Have these details ready before you call: the exact charge amount and date from your statement, the last four digits of the card that was charged, and the email address you may have used when signing up. If the representative offers a discounted rate or extended trial instead of canceling, stay firm. You’re not negotiating; you’re exercising your right to cancel.

If the company won’t issue a refund for charges you believe were unauthorized or deceptive, that’s when you escalate to a formal dispute with your bank or card issuer using the FCBA or EFTA processes described above.

How to Dispute the Charge

If canceling the subscription doesn’t resolve the billing issue, or if the company is unresponsive, file a dispute with your financial institution. For credit cards, submit a written dispute to the billing inquiry address on your statement within 60 days of the statement date.3Office of the Law Revision Counsel. 15 USC 1666 – Correction of Billing Errors For debit cards, notify your bank orally or in writing within 60 days and be prepared to submit written confirmation if your bank requests it.4Office of the Law Revision Counsel. 15 USC 1693f – Error Resolution

Document everything before you file. Save screenshots of the charge on your statement, any cancellation confirmation you received, emails from the service, and notes from phone calls including dates, times, and representative names. Banks and card issuers process disputes faster when the cardholder provides clear evidence upfront rather than making the investigator piece the story together.
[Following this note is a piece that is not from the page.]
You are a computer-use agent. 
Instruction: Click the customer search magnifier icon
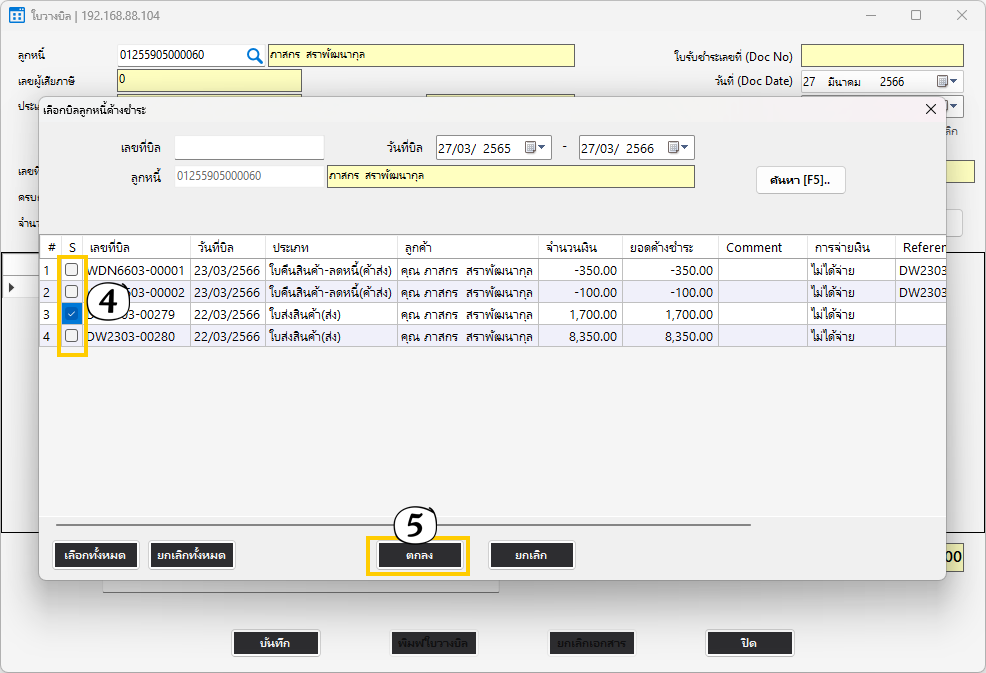click(255, 56)
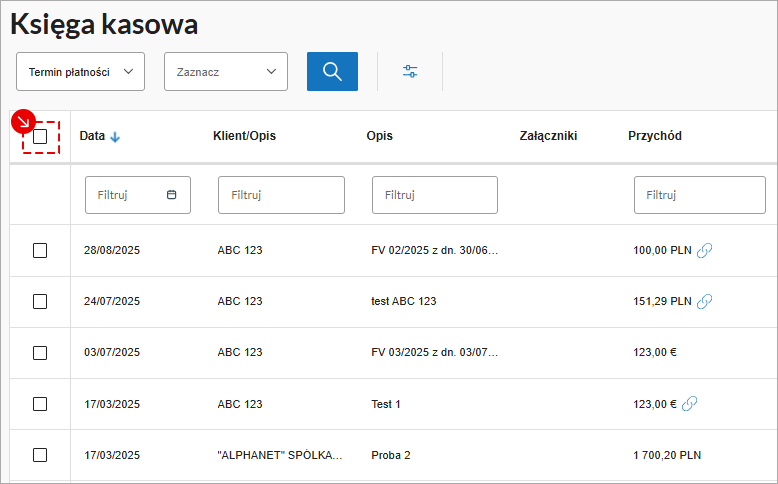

You can also file a complaint with the FTC at reportfraud.ftc.gov if the company used deceptive subscription practices. An individual complaint won’t get your money back directly, but the FTC uses complaint data to identify patterns and launch enforcement actions against repeat offenders.

Blocking Future Charges

Canceling a subscription doesn’t always stop the charges. Some merchants continue billing after cancellation, either through error or design. If that happens, you have a few tools to shut down the payment pipeline entirely.

For recurring charges hitting a bank account through ACH debits, you can place a stop payment order with your bank. Notify your bank at least three business days before the next scheduled payment. You can do this orally, but if the bank requires written confirmation, you need to provide it within 14 days or the oral order expires. Also send a written revocation of authorization directly to the merchant and give your bank a copy of that letter.5HelpWithMyBank.gov. Why Won’t the Bank Stop Automatic Withdrawals? Banks typically charge $15 to $35 for a stop payment order.
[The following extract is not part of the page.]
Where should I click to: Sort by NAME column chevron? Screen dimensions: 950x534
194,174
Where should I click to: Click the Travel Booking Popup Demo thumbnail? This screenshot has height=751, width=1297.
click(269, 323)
For credit card charges, call your card issuer and ask them to block future transactions from the specific merchant. Some issuers can do this; others will suggest replacing your card number entirely. Replacing the card is the nuclear option, since it breaks every legitimate recurring payment tied to that card, but it works.
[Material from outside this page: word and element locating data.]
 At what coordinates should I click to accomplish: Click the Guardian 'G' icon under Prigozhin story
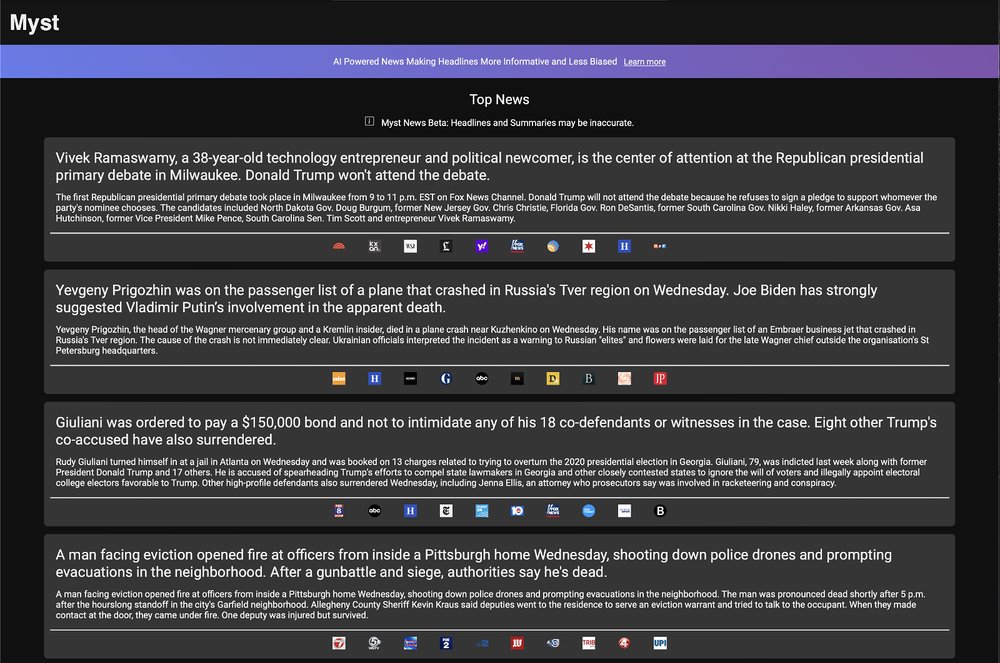coord(445,379)
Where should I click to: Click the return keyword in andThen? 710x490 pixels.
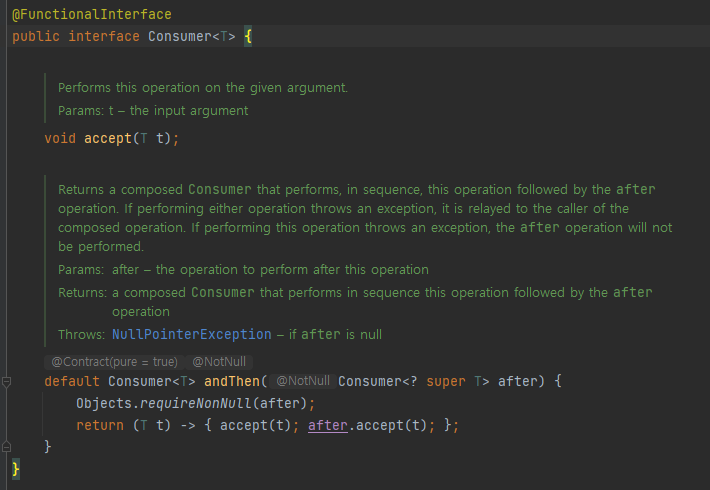100,425
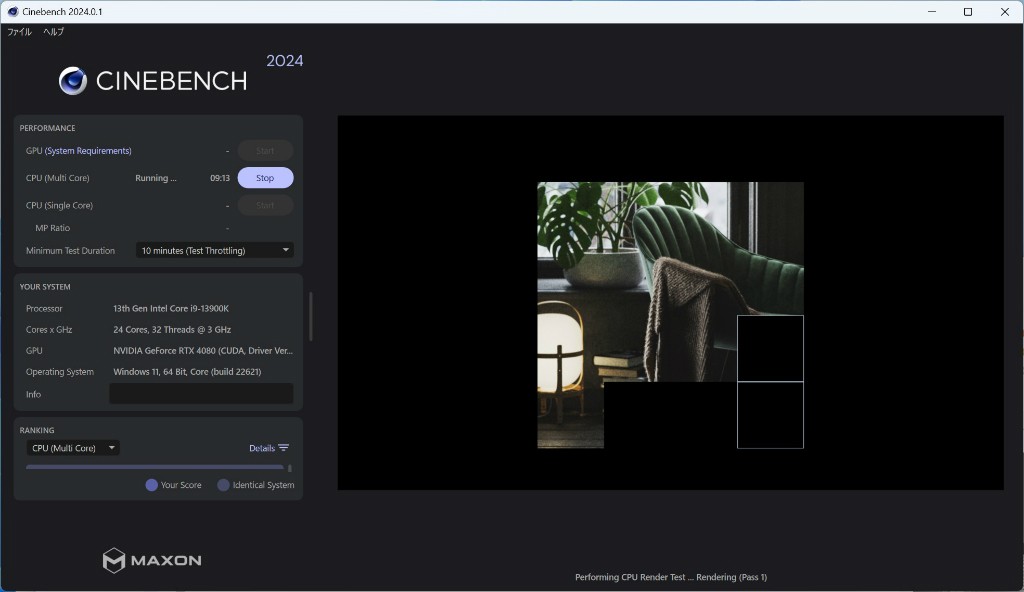1024x592 pixels.
Task: Click the ranking score bar
Action: coord(155,467)
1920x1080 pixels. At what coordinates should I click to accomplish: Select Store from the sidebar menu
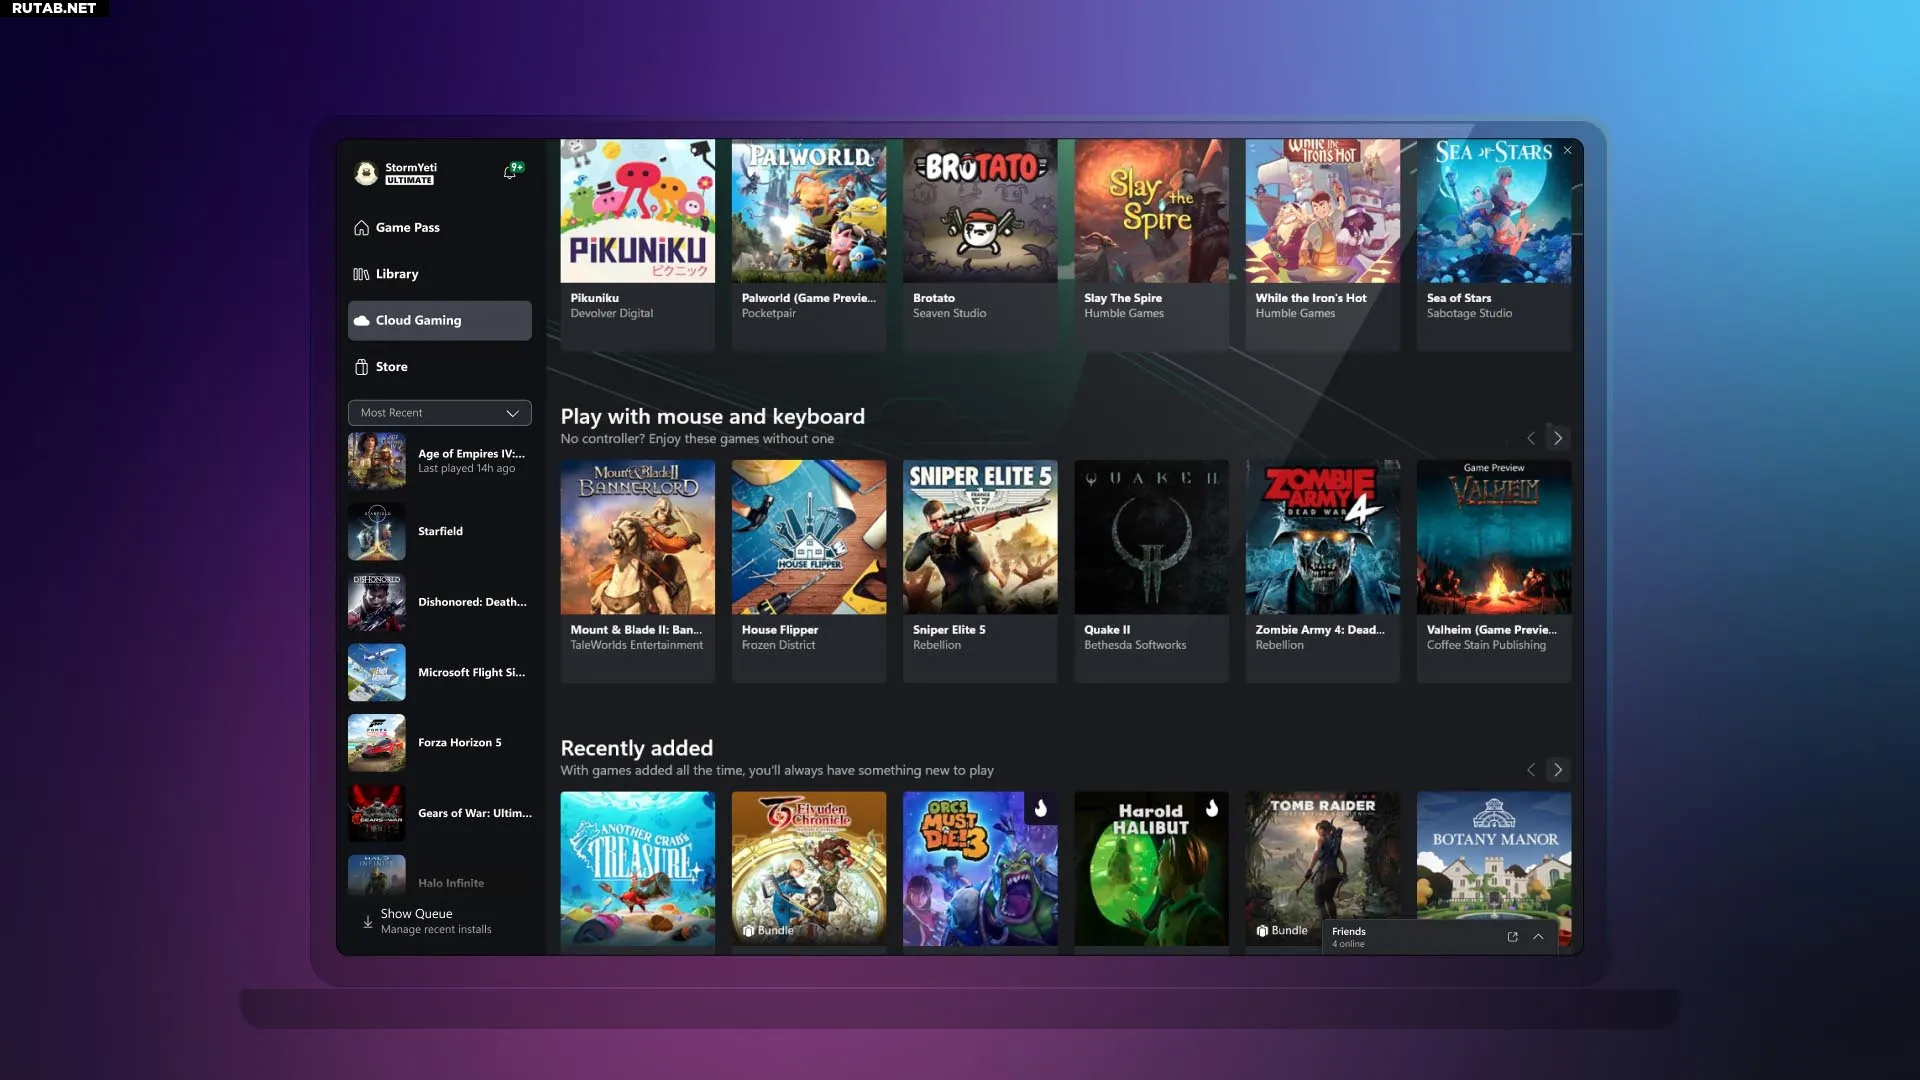tap(392, 365)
Preventing Unwanted Subscriptions

The best defense against mystery charges is avoiding the subscription trap in the first place. Before entering your card information for any free trial, read the terms closely. If the business will keep charging you unless you cancel, assume you’ll forget to cancel, because most people do.1Federal Trade Commission. Getting In and Out of Free Trials, Auto-Renewals, and Negative Option Subscriptions

Virtual credit card numbers are the most effective tool for managing trial subscriptions. Many banks and card issuers now offer virtual cards that generate a unique number for each merchant. You can set spending limits on a virtual card, lock it after the trial ends, or use a single-use number that automatically declines any follow-up charges. If the trial converts and the merchant tries to bill you, the virtual card number simply won’t work. Setting a calendar reminder for a day or two before any trial expires also helps, though it requires the kind of diligence that virtual cards make unnecessary.

Review your statements every month. Subscription charges are designed to be small enough that you won’t notice them, and they rely on your inattention to survive. The 60-day dispute windows under both the FCBA and EFTA start running whether you check your statement or not.